Retype word for word the part of the article on the album Family Business that runs from "Family Business is" up to and including "and Mookie Siegel.".

SELECTION =

━━━━━━━━━━━━━━━━

Studio album by Ronnie Penque
- Released: August 30, 2019
- Studio: The Jam Room Music Complex, Howell, New Jersey
- Genre: Rock
- Length: 49:26
- Label: Bayland
- Producer: Ronnie Penque

Ronnie Penque chronology
| Only Road Home (2010) | Family Business (2019) |  |

= Family Business (Ronnie Penque album) =

Family Business is an album by Ronnie Penque. His second solo album, it was released on August 30, 2019.

Ronnie Penque is a singer, songwriter, and musician. He is perhaps best known for playing bass guitar in the band New Riders of the Purple Sage. The musicians on Family Business include NRPS members Buddy Cage, David Nelson, Michael Falzarano, and Johnny Markowski, along with other like-minded musical artists such as Mark Karan and Mookie Siegel.

━━━━━━━━━━━━━━━━

[Stored records]
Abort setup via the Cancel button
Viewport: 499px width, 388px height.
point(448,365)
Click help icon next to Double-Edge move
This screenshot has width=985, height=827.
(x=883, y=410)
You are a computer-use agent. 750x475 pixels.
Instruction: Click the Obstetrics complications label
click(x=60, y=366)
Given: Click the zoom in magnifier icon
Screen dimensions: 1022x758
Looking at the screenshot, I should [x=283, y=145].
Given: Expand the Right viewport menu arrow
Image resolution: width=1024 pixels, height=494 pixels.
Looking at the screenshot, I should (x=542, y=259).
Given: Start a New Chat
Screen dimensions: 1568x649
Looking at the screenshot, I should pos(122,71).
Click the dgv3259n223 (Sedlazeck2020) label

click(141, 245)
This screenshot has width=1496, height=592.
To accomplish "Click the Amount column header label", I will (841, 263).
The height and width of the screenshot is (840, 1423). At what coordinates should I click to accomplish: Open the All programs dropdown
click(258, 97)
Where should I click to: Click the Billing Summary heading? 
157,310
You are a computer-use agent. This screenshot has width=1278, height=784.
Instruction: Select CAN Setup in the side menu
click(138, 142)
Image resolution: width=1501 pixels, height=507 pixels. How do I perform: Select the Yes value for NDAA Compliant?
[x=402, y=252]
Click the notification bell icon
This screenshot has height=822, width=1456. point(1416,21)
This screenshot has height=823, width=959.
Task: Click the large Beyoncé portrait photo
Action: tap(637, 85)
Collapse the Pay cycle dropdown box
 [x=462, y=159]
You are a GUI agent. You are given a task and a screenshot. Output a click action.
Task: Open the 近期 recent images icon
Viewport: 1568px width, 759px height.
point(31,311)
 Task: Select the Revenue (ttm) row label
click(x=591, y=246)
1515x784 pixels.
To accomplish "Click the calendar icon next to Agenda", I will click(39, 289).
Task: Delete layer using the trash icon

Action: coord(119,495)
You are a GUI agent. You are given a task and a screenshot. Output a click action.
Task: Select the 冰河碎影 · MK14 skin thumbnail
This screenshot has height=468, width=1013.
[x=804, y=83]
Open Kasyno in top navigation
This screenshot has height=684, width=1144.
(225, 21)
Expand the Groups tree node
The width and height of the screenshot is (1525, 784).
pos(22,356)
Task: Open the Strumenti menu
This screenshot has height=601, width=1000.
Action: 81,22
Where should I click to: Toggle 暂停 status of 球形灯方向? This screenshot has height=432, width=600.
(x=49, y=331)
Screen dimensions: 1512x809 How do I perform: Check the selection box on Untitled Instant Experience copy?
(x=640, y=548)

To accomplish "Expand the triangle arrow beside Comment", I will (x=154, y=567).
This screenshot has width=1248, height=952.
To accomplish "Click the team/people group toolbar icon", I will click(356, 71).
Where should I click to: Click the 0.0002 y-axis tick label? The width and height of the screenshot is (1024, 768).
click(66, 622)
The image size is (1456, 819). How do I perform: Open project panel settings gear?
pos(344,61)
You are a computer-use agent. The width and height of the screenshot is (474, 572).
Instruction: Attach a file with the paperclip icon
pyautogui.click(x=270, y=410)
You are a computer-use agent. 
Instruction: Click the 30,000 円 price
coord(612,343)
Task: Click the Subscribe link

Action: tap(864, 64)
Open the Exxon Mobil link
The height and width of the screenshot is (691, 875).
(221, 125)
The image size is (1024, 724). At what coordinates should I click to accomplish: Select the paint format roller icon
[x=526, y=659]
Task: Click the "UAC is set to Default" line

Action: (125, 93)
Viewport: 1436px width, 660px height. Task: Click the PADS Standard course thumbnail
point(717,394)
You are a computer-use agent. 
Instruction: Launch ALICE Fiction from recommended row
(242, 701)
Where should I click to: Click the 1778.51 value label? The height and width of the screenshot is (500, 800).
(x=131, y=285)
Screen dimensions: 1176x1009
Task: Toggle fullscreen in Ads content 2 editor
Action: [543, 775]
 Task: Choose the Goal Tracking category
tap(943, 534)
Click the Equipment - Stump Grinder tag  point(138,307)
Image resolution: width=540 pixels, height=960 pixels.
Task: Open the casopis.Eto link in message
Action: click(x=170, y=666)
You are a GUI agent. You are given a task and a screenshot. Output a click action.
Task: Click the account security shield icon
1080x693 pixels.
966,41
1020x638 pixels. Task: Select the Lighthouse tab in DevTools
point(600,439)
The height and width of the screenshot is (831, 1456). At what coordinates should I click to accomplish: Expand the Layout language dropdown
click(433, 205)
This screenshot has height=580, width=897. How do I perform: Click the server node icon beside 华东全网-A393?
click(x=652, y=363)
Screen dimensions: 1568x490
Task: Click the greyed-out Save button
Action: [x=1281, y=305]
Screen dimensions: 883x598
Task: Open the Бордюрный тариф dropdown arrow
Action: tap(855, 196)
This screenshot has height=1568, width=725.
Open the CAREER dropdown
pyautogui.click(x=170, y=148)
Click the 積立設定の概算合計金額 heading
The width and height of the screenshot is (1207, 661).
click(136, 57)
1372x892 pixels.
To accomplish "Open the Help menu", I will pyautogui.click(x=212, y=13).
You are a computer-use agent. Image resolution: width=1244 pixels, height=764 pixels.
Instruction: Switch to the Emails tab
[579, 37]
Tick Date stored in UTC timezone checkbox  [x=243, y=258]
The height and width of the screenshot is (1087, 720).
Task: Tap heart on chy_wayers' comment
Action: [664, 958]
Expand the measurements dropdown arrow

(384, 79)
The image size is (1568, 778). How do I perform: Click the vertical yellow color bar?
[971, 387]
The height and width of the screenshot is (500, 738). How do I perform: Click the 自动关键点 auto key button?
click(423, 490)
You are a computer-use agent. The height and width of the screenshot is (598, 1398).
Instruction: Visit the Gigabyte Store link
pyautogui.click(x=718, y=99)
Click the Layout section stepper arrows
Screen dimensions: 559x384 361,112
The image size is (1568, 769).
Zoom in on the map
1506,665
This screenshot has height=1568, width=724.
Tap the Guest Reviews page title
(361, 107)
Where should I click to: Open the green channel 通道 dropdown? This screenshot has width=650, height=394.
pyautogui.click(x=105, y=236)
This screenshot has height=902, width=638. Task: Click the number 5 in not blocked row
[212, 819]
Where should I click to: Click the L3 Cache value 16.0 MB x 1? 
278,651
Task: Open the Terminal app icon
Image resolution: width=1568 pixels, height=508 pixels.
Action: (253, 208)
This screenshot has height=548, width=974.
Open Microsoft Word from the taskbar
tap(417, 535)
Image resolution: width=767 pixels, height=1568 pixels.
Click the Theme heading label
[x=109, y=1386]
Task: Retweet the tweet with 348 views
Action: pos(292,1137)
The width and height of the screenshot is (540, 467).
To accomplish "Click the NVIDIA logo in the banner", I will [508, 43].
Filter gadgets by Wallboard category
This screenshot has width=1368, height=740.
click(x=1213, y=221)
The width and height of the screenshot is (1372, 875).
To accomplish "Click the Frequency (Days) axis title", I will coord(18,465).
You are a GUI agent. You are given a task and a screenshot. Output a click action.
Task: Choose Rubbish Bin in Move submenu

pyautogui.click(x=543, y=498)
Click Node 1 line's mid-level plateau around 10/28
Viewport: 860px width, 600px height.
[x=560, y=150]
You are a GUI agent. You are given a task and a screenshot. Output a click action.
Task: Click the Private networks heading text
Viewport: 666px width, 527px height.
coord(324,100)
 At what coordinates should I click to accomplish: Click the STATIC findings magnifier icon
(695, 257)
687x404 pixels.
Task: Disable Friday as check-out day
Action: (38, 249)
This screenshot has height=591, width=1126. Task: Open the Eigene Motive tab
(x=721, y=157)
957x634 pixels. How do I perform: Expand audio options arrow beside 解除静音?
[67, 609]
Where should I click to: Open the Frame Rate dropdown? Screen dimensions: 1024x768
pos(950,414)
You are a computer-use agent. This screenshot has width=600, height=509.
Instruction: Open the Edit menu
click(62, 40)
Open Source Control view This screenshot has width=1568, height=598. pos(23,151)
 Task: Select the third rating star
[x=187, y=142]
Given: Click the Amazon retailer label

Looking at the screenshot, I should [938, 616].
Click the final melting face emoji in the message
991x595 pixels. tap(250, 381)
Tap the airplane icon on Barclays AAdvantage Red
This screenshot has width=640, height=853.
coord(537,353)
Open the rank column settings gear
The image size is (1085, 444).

━━━━━━━━━━━━━━━━

SOLUTION TO THIS TASK =
Family Business is an album by Ronnie Penque. His second solo album, it was released on August 30, 2019.

Ronnie Penque is a singer, songwriter, and musician. He is perhaps best known for playing bass guitar in the band New Riders of the Purple Sage. The musicians on Family Business include NRPS members Buddy Cage, David Nelson, Michael Falzarano, and Johnny Markowski, along with other like-minded musical artists such as Mark Karan and Mookie Siegel.